Exercise description: Copy the lines of the listing below word for word, beginning at the line containing "Locate an element on the screen. The" and continuing through the end of the listing.

Records provided:
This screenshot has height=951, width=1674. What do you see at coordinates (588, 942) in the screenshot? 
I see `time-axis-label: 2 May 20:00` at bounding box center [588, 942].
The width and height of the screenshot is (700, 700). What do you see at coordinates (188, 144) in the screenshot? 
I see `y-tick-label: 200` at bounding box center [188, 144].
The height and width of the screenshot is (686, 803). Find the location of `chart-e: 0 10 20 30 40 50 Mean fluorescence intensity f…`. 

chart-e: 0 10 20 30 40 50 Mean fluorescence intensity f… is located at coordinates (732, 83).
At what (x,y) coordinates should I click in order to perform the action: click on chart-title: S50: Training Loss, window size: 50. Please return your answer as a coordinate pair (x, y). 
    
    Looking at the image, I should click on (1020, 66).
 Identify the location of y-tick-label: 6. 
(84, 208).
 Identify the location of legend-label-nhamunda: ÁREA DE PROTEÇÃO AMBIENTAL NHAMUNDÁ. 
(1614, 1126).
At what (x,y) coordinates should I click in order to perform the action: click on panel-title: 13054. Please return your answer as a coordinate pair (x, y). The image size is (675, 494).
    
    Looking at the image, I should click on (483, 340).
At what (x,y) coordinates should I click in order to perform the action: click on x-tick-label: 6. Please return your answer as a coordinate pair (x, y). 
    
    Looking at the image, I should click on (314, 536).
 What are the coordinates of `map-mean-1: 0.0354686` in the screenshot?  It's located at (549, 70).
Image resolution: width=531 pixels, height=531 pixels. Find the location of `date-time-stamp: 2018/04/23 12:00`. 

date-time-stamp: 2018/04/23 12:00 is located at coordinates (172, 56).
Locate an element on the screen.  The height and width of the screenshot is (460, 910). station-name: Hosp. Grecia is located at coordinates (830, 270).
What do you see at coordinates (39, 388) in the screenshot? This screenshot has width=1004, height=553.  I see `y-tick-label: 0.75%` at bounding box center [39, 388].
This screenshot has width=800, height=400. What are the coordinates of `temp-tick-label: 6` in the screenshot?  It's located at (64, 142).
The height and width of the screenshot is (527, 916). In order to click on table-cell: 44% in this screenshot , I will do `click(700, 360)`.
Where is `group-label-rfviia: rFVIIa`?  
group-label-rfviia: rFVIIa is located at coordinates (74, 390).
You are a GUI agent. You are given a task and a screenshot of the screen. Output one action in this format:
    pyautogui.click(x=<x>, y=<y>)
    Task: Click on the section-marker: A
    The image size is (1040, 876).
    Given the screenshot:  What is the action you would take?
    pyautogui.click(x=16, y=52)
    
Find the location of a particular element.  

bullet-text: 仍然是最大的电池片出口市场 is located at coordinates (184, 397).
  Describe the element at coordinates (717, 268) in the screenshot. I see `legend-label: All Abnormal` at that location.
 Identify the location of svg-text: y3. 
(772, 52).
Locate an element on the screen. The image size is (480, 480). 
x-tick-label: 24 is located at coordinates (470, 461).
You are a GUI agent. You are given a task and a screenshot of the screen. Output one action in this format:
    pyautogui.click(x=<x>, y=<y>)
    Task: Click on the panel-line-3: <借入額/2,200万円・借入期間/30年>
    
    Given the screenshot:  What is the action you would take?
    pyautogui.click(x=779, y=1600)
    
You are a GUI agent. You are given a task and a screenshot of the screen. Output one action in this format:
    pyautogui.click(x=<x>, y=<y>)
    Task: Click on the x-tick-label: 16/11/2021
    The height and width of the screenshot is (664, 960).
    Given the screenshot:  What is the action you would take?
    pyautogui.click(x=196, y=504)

The answer:
Locate an element on the screen. The image size is (480, 480). 
x-tick-label: 24 is located at coordinates (470, 461).
You are a GUI agent. You are given a task and a screenshot of the screen. Output one action in this format:
    pyautogui.click(x=<x>, y=<y>)
    Task: Click on the panel-line-3: <借入額/2,200万円・借入期間/30年>
    
    Given the screenshot:  What is the action you would take?
    pyautogui.click(x=779, y=1600)
    
You are a GUI agent. You are given a task and a screenshot of the screen. Output one action in this format:
    pyautogui.click(x=<x>, y=<y>)
    Task: Click on the x-tick-label: 16/11/2021
    The height and width of the screenshot is (664, 960).
    Given the screenshot:  What is the action you would take?
    pyautogui.click(x=196, y=504)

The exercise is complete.